> Work task:
Wherever the string "label" occurs in a line of these records, report that line.

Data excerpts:
* * *

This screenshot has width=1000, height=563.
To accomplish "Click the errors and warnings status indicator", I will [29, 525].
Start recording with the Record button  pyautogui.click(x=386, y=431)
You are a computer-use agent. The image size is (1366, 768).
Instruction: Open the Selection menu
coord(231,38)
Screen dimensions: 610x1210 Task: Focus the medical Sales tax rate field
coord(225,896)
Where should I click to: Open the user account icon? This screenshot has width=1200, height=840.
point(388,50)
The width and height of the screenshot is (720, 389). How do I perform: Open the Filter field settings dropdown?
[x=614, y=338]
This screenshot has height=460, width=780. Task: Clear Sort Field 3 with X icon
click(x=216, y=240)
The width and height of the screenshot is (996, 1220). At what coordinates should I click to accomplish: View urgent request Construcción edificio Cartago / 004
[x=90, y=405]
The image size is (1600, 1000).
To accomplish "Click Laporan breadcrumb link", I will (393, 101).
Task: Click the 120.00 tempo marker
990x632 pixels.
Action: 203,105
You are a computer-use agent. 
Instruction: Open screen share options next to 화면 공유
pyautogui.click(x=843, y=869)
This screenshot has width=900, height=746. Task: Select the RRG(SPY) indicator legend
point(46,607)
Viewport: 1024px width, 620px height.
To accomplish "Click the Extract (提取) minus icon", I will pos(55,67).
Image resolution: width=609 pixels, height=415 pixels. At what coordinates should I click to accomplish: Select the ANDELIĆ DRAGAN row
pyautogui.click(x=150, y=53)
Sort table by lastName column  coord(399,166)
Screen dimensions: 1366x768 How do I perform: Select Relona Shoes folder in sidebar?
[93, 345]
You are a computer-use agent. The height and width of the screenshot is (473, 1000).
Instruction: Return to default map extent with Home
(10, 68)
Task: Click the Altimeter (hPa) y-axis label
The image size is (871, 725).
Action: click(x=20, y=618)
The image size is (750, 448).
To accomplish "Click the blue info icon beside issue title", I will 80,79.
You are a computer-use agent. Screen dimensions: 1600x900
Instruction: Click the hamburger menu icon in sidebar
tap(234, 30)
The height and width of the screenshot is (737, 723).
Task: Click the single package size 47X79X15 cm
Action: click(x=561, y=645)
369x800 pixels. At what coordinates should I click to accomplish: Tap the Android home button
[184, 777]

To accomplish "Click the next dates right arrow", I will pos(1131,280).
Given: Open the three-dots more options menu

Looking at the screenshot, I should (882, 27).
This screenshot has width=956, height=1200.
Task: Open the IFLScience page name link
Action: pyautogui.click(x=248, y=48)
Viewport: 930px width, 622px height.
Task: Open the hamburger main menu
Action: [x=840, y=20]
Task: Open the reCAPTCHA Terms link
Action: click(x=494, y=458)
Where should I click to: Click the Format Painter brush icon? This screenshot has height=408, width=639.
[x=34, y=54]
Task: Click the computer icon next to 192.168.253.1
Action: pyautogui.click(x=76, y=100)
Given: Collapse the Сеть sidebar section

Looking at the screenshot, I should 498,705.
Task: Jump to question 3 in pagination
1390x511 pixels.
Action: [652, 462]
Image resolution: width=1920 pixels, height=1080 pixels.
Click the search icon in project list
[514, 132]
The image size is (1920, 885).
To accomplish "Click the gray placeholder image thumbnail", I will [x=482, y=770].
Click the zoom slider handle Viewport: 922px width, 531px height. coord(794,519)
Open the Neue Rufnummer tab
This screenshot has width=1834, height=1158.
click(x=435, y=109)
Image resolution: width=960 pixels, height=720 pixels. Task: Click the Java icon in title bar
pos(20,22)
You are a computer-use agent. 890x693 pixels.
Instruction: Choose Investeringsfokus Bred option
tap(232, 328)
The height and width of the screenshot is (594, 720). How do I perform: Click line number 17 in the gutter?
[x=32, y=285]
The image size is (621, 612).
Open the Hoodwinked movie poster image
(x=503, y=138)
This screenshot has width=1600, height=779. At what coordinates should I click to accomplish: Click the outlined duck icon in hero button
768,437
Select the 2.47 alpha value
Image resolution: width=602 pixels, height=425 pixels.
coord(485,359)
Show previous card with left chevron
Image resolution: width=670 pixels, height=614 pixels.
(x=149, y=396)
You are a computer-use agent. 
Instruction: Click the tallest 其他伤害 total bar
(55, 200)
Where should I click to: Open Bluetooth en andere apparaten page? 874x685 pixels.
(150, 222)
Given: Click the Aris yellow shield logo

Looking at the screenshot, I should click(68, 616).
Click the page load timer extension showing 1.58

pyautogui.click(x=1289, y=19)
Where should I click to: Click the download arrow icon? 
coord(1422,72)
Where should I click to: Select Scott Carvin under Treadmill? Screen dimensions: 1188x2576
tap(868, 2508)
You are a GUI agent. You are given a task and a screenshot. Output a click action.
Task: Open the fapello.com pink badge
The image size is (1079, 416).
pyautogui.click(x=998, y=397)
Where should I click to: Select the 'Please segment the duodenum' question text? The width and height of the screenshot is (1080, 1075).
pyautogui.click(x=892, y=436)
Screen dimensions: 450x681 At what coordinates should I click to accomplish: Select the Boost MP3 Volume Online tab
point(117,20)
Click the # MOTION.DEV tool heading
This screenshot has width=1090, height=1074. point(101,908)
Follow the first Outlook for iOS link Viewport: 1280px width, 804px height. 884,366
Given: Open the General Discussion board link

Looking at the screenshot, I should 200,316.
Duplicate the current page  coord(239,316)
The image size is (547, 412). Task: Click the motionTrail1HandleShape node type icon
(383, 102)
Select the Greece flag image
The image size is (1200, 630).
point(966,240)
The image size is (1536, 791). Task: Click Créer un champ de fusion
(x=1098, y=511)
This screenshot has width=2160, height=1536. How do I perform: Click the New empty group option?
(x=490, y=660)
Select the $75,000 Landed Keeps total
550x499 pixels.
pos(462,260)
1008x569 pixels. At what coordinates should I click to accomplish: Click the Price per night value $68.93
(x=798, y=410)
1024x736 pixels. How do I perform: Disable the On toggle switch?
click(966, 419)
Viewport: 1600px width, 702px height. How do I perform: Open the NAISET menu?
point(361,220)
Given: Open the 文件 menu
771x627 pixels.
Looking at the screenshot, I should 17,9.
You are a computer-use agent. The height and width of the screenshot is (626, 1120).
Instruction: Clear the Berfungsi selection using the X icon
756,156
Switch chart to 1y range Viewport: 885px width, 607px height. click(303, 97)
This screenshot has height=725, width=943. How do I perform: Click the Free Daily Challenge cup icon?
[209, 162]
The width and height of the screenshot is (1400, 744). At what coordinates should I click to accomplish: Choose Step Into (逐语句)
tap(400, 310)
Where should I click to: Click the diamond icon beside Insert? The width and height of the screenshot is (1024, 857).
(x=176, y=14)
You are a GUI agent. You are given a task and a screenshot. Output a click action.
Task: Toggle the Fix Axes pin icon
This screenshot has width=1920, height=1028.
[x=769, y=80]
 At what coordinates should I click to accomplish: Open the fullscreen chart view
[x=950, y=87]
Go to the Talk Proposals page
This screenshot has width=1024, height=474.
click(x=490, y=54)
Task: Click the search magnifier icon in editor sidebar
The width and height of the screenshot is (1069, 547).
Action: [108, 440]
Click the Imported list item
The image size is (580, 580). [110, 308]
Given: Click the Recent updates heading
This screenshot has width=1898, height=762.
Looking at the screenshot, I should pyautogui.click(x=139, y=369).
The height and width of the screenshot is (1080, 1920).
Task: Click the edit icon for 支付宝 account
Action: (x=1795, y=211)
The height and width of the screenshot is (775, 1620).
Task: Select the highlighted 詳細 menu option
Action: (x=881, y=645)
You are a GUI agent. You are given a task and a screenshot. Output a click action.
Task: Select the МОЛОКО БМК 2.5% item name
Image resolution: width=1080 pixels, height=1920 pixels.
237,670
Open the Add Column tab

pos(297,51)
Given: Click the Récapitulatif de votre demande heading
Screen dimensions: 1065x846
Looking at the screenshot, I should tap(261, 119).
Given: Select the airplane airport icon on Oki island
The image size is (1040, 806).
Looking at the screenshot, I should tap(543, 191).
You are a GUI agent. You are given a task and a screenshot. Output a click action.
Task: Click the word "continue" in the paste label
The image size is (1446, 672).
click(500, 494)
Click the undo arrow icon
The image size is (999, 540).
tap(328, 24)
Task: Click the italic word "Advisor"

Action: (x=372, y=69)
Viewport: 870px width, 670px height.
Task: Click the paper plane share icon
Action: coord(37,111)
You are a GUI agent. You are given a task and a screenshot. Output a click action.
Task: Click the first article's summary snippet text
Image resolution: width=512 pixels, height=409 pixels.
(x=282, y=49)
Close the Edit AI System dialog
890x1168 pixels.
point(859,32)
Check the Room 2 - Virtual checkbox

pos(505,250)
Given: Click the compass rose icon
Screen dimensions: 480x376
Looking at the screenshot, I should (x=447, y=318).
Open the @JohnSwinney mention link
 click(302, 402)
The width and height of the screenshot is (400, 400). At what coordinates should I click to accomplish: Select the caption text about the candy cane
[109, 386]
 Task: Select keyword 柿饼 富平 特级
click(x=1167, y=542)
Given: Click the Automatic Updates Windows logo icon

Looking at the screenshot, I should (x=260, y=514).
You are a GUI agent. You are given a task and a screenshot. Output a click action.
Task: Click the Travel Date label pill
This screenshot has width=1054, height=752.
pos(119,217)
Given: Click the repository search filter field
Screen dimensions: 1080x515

* * *

> Solution to this task:
Task: Click the Altimeter (hPa) y-axis label
Task: Click the word "continue" in the paste label
Task: Click the Travel Date label pill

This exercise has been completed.